::: Excerpt to read

But your proposed solution is to do just that! "The proper response to this fact, in light of the good done in Libya, is to campaign for fairer and more competent international organisations to oversee such actions (and indeed inter-state relations more generally) ..."

This is dangerously naïve. It presumes we can develop some kind of supra-state regulation of inter-state rivalry. Such a system has never existed, and in fact cannot exist, except insofar as the major military powers allow it to. In this sense Carl Schmitt was correct to argue that the exercise of military power is what shapes international law, not the other way around. Major powers create legal precedent through successful use of force, and by flaunting the text of UN resolution 1973 they have done so again.

So for those of us on the "anti-imperialist Left" you deride, it is not simply a question of whether intervention may have helped oust Gaddafi in Libya, but the effect of successful NATO military action on the wider balance of forces internationally, and how that creates greater legitimacy for more Western violence towards Arab people. We see imperialism as an international hierarchy of power, not just the sum of individual state-state conflicts, some good and some bad.

::::::

# Directive
In the passage about the intervention in Libya, which thinker does the writer say was right about what shapes international law?

::: Data extract

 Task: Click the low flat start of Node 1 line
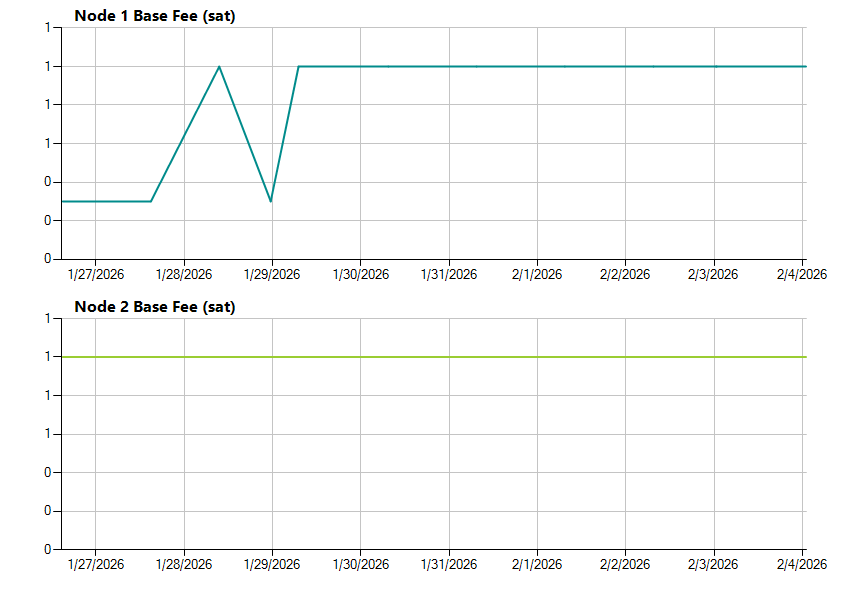click(x=105, y=201)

::::::

# Expected output
Carl Schmitt